### PROBLEM REQUIREMENTS
Quote the lines of the listing below word for word, starting at the line that contains "The image size is (903, 1316)." and ending at the line that contains "click(x=15, y=105)".
* Begin STORED ROWS *
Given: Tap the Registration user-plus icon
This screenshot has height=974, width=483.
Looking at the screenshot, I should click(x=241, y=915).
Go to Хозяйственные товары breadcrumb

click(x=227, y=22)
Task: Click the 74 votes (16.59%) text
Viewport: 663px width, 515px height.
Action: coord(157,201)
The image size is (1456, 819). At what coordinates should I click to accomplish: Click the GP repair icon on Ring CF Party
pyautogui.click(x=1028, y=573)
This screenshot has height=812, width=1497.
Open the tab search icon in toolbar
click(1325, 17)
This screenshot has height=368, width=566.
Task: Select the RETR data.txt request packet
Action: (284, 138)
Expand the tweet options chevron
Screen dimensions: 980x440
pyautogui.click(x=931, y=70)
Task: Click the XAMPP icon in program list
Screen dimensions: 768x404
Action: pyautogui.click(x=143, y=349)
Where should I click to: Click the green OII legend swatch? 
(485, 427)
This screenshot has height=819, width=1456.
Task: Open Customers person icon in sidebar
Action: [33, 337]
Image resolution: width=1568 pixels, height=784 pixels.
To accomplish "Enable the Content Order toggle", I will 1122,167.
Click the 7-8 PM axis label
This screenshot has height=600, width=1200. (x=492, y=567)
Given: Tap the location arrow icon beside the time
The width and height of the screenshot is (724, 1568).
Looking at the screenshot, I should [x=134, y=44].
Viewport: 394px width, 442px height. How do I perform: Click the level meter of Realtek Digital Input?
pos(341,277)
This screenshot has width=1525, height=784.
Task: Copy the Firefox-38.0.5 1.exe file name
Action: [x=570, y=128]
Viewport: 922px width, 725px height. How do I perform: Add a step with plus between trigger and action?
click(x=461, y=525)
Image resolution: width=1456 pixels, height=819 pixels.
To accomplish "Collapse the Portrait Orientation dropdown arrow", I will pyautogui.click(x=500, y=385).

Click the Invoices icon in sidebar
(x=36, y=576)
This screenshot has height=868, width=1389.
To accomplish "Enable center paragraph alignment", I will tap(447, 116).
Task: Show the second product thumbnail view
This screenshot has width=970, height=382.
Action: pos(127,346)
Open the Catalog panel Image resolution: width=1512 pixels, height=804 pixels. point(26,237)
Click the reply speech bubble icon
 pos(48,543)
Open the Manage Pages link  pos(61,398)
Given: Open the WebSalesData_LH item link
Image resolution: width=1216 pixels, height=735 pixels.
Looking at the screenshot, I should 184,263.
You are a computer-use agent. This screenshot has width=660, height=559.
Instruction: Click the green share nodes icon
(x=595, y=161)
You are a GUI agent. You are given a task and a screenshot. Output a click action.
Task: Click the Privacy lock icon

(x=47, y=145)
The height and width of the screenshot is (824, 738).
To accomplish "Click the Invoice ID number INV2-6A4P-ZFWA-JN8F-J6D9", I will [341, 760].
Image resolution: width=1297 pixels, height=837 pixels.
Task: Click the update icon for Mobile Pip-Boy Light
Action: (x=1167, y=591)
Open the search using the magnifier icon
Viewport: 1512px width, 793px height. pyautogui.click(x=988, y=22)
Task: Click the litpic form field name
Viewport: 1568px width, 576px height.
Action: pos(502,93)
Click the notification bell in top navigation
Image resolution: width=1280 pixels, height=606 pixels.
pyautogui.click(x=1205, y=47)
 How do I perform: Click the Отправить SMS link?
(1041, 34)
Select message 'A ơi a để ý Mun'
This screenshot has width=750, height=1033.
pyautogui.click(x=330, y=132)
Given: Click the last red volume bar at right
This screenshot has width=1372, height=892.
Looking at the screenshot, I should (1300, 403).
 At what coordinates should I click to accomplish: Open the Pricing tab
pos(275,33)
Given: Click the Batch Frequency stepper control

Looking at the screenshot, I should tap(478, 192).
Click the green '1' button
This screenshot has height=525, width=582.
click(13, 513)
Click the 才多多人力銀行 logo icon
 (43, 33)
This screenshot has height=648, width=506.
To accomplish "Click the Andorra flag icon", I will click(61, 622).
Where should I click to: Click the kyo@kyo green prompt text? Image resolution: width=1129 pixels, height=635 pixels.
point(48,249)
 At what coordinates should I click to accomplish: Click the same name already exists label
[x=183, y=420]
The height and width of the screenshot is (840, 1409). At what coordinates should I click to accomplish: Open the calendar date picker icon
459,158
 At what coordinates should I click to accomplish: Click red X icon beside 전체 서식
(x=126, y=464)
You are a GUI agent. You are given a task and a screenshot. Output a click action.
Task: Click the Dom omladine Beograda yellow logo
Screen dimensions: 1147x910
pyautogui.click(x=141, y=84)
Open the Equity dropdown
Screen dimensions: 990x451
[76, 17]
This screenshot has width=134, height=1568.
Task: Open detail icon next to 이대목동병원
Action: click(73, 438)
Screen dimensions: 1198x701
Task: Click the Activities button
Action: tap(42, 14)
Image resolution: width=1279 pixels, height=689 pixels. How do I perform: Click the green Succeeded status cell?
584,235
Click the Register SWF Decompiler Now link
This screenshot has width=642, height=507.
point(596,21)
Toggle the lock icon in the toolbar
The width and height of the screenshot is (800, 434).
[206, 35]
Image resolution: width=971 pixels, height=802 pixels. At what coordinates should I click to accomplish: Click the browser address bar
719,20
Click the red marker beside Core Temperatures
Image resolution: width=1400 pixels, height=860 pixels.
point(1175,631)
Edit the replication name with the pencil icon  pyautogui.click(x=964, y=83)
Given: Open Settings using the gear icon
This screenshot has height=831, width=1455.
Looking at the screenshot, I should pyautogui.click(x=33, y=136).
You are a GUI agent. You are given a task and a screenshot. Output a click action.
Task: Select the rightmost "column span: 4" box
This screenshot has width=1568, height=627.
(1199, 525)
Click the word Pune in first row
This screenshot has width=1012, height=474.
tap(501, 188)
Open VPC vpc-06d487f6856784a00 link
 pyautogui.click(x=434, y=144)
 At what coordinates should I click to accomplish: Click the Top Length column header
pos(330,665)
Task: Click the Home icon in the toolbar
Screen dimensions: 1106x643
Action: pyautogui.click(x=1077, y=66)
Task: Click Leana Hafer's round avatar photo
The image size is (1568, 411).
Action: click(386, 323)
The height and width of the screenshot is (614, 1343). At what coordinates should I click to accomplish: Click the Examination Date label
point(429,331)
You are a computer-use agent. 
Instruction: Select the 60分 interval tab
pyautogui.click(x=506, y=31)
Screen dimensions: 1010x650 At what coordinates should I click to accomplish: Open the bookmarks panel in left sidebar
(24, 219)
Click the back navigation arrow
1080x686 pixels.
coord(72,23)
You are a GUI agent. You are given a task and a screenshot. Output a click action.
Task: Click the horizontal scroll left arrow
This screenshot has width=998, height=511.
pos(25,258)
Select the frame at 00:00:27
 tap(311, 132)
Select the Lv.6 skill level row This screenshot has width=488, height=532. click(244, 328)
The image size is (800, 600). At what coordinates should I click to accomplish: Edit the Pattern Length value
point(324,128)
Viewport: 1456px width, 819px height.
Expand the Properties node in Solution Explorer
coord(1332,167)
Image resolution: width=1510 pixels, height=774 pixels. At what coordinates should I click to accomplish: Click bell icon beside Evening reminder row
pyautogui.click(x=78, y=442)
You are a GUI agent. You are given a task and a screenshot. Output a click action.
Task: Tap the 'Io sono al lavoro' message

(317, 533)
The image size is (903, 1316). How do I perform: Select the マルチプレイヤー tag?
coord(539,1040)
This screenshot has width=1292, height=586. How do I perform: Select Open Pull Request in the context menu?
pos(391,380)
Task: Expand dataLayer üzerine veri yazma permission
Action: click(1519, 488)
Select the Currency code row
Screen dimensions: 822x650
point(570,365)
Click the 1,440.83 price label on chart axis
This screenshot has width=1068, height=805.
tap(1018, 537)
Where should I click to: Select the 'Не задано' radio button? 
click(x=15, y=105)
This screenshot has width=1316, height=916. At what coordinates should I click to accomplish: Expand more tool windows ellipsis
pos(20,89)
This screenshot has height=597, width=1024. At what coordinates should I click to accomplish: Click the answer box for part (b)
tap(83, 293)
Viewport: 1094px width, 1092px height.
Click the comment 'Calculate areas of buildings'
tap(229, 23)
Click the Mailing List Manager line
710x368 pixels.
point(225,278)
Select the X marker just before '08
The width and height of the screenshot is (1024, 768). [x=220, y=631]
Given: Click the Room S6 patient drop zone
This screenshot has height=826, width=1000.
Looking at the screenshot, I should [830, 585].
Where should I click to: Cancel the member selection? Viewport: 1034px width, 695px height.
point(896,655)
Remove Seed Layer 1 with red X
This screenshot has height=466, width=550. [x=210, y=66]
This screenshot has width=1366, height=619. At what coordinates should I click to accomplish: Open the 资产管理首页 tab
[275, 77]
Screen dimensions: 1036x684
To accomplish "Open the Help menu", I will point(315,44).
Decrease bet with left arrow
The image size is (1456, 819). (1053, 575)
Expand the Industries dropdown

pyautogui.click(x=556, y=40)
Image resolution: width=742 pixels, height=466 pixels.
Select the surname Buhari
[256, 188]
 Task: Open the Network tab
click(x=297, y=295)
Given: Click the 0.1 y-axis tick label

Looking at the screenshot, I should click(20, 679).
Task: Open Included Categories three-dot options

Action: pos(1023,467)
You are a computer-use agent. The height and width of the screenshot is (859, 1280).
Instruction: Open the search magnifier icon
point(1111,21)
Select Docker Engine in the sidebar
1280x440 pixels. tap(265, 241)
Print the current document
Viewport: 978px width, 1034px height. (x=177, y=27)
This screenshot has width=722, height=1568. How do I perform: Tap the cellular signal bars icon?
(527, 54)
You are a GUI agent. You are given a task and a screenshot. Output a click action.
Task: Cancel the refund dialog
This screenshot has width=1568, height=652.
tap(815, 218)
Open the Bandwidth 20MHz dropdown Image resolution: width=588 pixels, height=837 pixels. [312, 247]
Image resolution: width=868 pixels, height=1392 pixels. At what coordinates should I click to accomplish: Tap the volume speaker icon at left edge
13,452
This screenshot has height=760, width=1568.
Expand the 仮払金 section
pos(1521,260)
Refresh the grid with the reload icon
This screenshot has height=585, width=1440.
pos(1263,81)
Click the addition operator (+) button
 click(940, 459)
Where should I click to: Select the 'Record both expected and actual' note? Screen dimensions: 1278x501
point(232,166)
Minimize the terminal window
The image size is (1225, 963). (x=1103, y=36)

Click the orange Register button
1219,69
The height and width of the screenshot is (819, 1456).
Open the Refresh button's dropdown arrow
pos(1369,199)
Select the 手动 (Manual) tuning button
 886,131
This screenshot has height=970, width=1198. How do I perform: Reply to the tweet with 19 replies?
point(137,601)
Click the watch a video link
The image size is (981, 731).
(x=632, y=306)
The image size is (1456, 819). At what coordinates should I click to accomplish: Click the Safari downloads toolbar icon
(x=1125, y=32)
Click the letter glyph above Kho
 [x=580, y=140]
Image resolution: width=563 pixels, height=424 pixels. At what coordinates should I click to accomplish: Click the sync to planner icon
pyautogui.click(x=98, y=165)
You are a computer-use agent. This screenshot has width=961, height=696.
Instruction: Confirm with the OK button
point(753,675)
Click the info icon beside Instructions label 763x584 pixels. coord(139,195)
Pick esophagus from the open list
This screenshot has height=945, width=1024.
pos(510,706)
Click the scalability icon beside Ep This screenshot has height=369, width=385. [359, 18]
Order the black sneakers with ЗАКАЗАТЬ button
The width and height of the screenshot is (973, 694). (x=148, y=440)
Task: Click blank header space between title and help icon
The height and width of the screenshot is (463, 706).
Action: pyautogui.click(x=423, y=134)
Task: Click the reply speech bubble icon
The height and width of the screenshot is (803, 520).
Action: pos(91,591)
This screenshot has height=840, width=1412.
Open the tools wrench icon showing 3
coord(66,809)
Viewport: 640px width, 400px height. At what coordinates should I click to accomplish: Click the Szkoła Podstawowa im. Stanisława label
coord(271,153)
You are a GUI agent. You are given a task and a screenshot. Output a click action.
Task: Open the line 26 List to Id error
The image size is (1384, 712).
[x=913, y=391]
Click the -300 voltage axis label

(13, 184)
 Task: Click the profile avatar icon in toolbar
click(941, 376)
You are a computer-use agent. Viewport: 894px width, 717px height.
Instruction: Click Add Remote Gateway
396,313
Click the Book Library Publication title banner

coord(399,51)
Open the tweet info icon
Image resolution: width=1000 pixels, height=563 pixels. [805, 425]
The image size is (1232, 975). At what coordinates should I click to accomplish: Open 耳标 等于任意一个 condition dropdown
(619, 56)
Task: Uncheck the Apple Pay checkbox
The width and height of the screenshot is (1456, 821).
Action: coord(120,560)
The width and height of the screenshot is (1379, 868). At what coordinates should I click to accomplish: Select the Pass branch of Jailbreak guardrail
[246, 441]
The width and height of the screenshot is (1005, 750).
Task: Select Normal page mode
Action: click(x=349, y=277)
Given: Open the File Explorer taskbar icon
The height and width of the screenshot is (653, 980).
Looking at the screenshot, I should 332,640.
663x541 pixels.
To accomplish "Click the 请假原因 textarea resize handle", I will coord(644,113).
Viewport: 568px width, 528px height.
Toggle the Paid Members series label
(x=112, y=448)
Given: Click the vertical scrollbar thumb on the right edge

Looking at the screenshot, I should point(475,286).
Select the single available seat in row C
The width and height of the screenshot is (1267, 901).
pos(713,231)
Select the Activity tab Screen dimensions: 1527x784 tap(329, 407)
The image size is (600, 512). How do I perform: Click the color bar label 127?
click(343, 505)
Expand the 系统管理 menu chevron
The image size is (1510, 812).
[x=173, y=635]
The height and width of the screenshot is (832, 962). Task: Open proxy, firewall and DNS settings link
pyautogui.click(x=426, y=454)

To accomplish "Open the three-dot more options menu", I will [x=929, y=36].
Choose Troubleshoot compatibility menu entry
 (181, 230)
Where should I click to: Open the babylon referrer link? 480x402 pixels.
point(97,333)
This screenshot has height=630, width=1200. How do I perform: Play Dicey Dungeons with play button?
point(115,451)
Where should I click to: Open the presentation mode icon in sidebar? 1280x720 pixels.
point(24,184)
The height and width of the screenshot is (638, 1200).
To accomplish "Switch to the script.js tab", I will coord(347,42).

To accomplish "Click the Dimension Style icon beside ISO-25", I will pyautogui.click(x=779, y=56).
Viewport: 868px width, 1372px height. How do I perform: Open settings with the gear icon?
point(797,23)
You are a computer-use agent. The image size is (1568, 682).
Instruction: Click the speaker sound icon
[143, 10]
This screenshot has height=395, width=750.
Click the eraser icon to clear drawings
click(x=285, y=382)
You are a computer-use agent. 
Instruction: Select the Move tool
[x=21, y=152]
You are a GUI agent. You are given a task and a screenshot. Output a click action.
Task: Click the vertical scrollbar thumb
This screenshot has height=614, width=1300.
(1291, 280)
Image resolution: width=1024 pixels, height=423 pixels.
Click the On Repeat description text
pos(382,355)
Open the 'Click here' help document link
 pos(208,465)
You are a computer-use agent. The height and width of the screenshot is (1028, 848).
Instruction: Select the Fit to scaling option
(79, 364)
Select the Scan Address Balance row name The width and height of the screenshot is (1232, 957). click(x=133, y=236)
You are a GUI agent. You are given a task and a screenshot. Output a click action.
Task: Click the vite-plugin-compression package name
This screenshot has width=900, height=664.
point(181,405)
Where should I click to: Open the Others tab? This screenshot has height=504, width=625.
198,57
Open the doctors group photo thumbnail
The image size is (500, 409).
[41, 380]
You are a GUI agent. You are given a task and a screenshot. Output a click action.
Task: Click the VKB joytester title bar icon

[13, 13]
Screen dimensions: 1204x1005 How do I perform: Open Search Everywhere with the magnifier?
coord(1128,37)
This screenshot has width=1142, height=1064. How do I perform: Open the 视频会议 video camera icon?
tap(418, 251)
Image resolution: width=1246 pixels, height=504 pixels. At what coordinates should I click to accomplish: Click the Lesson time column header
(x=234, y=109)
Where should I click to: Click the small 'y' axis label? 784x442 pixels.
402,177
* End STORED ROWS *
### TASK RESPONSE
The image size is (903, 1316). How do I perform: Select the マルチプレイヤー tag?
coord(539,1040)
This screenshot has width=1292, height=586. How do I perform: Select Open Pull Request in the context menu?
pos(391,380)
Task: Expand dataLayer üzerine veri yazma permission
Action: click(1519, 488)
Select the Currency code row
Screen dimensions: 822x650
point(570,365)
Click the 1,440.83 price label on chart axis
This screenshot has width=1068, height=805.
tap(1018, 537)
Where should I click to: Select the 'Не задано' radio button? 
click(x=15, y=105)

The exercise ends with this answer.